_Required action_. In the data below, the answer is the run of lines from the line containing "Task: Click Окт on the time axis" through the line containing "Click the large", both included; print it exactly and nothing else.

_Source information_.

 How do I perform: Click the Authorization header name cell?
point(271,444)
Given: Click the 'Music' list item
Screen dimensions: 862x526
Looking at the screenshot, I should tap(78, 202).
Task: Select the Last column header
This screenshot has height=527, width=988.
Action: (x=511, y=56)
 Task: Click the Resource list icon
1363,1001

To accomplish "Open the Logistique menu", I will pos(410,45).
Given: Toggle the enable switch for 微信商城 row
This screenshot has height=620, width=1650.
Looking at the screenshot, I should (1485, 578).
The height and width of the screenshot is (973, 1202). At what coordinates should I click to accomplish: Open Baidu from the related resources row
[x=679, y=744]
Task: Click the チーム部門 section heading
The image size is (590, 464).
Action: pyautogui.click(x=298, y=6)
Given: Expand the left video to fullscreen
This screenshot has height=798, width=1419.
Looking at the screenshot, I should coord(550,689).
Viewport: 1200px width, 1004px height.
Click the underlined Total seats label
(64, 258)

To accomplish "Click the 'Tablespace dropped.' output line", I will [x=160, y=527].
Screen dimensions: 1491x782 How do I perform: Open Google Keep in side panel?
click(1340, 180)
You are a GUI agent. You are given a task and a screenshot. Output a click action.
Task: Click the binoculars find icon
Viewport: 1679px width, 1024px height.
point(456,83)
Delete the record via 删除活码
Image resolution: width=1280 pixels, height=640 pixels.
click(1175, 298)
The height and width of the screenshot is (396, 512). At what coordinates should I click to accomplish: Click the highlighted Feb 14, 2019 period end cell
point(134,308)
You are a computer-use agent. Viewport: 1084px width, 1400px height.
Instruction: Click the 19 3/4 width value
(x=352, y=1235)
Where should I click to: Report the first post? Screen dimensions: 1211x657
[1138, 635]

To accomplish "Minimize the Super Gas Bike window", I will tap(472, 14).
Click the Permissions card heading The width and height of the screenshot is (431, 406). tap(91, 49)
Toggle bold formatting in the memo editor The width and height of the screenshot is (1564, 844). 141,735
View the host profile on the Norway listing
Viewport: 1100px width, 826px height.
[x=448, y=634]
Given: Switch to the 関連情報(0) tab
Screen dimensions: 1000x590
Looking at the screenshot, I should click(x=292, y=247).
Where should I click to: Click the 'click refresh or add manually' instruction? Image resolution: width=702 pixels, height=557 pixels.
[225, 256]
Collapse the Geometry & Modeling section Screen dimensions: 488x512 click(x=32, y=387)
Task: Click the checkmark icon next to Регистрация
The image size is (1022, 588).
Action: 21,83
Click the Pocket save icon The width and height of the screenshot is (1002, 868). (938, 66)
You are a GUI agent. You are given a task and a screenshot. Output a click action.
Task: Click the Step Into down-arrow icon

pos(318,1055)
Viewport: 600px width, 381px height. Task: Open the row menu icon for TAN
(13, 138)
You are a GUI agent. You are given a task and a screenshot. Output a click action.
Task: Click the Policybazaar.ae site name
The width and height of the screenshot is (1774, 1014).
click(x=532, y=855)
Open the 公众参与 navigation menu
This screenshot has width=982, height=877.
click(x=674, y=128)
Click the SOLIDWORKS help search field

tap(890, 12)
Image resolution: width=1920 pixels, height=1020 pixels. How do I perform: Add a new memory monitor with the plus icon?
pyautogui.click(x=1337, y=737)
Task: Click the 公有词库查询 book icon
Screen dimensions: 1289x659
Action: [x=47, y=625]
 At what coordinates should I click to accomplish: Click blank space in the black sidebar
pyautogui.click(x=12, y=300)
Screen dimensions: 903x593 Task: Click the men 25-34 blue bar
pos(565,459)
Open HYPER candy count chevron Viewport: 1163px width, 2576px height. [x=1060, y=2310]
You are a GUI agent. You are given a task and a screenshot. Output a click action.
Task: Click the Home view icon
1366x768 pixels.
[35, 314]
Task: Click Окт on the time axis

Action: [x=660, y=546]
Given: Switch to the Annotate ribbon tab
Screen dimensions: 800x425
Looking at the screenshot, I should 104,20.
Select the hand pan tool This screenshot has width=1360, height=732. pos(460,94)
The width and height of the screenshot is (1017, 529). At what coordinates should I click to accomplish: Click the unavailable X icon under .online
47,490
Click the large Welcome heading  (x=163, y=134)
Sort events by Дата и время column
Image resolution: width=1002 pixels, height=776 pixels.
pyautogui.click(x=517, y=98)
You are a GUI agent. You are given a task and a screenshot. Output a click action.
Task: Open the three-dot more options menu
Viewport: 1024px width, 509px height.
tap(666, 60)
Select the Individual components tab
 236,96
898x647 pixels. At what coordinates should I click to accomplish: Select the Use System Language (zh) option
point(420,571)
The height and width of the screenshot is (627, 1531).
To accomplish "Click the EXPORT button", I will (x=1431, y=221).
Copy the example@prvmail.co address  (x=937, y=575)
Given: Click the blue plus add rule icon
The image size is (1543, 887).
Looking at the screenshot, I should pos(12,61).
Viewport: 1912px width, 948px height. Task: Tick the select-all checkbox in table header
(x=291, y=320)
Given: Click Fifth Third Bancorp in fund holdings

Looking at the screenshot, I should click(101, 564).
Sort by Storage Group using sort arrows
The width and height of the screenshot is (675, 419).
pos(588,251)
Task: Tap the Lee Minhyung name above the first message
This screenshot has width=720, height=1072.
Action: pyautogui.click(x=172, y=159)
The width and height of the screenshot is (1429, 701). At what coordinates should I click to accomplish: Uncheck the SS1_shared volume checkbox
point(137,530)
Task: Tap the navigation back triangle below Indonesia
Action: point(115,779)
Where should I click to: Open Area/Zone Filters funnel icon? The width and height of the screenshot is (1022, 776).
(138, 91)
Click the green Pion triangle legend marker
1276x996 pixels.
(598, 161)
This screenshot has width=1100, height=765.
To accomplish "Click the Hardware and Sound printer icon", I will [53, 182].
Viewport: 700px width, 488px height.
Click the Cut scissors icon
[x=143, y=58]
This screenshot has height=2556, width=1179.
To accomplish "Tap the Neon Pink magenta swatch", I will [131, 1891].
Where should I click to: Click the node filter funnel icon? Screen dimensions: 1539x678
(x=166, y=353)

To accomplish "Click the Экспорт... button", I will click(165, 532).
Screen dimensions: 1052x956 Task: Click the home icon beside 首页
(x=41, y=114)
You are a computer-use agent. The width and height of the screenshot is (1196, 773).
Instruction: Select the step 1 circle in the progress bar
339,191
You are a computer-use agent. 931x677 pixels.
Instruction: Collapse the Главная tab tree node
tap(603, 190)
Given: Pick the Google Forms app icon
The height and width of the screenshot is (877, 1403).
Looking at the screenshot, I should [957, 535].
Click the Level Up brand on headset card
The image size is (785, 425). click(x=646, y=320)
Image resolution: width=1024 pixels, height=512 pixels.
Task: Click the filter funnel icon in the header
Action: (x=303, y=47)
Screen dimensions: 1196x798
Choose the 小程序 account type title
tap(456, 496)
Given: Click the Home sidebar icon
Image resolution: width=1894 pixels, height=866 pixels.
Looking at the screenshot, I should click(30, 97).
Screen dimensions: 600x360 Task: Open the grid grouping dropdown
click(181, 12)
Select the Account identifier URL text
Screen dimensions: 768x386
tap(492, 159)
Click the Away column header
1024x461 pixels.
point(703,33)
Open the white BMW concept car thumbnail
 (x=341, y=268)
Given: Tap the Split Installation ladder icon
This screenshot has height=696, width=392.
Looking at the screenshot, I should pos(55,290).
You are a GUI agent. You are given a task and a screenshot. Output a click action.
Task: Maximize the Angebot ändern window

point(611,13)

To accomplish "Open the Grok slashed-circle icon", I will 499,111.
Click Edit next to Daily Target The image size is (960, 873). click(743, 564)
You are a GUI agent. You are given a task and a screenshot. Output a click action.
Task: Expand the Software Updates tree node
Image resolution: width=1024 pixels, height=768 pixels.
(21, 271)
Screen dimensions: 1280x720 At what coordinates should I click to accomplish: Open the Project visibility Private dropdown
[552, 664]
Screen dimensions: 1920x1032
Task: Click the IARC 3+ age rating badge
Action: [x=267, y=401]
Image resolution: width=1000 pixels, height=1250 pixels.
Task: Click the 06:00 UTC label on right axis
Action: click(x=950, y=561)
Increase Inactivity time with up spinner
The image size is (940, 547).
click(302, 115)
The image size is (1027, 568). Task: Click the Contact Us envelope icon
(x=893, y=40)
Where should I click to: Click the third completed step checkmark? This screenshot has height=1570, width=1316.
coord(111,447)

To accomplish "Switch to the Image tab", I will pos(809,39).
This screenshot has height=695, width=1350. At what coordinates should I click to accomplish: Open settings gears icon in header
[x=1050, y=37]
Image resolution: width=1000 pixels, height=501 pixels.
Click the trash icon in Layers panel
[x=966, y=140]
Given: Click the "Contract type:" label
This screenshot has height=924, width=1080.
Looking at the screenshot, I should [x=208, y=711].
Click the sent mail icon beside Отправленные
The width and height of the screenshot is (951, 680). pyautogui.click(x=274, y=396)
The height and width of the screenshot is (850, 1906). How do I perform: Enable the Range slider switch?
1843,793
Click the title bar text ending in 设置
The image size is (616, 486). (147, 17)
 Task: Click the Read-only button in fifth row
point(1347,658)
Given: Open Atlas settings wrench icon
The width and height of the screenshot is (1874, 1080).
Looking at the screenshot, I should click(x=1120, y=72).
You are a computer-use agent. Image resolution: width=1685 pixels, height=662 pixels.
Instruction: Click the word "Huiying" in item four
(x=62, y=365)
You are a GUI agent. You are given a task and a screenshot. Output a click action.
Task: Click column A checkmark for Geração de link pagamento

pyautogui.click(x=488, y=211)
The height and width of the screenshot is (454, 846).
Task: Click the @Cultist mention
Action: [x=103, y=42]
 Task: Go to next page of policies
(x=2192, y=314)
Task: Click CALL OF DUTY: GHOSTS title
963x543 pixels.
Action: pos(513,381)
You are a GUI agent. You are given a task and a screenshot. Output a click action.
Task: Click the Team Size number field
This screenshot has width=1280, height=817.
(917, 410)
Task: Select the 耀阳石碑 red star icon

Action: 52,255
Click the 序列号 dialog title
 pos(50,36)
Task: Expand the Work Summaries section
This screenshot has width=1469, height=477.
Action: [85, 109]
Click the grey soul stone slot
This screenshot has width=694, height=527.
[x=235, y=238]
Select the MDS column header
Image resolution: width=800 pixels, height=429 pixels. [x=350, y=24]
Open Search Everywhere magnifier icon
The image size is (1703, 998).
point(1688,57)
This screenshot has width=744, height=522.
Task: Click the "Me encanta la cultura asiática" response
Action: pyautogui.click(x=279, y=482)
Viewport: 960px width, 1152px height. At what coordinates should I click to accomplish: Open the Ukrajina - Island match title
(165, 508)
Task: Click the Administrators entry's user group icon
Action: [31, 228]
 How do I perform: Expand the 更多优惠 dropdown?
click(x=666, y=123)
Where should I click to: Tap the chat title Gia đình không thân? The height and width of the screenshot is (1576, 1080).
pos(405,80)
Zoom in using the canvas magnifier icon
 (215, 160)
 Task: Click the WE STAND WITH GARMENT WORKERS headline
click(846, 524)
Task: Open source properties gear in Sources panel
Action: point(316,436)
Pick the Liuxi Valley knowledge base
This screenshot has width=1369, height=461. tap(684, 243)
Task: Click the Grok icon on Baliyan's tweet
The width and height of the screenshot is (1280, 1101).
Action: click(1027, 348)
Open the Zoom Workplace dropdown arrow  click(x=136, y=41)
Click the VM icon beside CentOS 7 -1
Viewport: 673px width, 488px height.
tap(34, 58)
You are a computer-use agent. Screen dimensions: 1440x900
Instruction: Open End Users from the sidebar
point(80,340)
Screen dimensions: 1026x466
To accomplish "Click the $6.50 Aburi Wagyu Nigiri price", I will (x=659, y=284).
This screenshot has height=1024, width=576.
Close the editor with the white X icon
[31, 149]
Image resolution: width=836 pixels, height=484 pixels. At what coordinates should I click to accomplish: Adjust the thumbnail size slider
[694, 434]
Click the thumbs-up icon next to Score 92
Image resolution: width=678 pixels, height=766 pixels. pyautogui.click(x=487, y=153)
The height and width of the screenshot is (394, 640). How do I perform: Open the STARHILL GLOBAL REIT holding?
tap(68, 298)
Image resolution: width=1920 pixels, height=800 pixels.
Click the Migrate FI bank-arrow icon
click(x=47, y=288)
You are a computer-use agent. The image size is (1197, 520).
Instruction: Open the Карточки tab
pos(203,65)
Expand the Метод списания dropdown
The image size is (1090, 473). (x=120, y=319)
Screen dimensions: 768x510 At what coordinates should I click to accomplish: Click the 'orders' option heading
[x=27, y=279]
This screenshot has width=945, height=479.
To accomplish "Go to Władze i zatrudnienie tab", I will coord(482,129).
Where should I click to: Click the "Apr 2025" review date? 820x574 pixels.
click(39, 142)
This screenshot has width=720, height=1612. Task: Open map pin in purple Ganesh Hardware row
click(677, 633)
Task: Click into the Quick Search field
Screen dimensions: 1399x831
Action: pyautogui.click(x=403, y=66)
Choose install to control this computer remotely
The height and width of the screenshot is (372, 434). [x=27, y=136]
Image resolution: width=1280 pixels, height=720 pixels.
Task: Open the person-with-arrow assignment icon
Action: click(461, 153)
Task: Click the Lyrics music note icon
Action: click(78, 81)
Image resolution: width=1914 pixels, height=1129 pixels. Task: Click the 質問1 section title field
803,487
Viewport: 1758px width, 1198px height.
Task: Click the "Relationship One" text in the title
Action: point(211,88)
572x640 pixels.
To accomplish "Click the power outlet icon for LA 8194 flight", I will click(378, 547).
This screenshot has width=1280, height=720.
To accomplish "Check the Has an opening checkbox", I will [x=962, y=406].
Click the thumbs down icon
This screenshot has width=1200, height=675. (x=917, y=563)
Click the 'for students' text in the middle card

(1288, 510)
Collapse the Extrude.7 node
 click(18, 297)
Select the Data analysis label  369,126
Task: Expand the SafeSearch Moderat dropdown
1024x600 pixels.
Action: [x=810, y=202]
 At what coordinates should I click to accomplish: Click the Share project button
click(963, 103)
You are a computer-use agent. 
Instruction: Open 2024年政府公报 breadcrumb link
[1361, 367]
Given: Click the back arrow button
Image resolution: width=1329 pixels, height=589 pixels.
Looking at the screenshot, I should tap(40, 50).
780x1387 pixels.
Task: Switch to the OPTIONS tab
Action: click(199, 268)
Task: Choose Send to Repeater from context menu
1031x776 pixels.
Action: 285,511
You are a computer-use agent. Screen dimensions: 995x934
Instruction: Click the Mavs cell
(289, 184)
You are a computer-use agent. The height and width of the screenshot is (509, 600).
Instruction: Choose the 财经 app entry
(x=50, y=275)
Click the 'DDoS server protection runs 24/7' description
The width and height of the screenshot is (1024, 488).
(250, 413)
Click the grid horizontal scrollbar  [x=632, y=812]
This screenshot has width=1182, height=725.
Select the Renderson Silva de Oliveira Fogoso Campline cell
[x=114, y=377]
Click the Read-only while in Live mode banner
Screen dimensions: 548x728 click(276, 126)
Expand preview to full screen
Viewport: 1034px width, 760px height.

_Answer space_.
Task: Click Окт on the time axis

Action: [x=660, y=546]
Given: Switch to the Annotate ribbon tab
Screen dimensions: 800x425
Looking at the screenshot, I should 104,20.
Select the hand pan tool This screenshot has width=1360, height=732. pos(460,94)
The width and height of the screenshot is (1017, 529). At what coordinates should I click to accomplish: Click the unavailable X icon under .online
47,490
Click the large Welcome heading  (x=163, y=134)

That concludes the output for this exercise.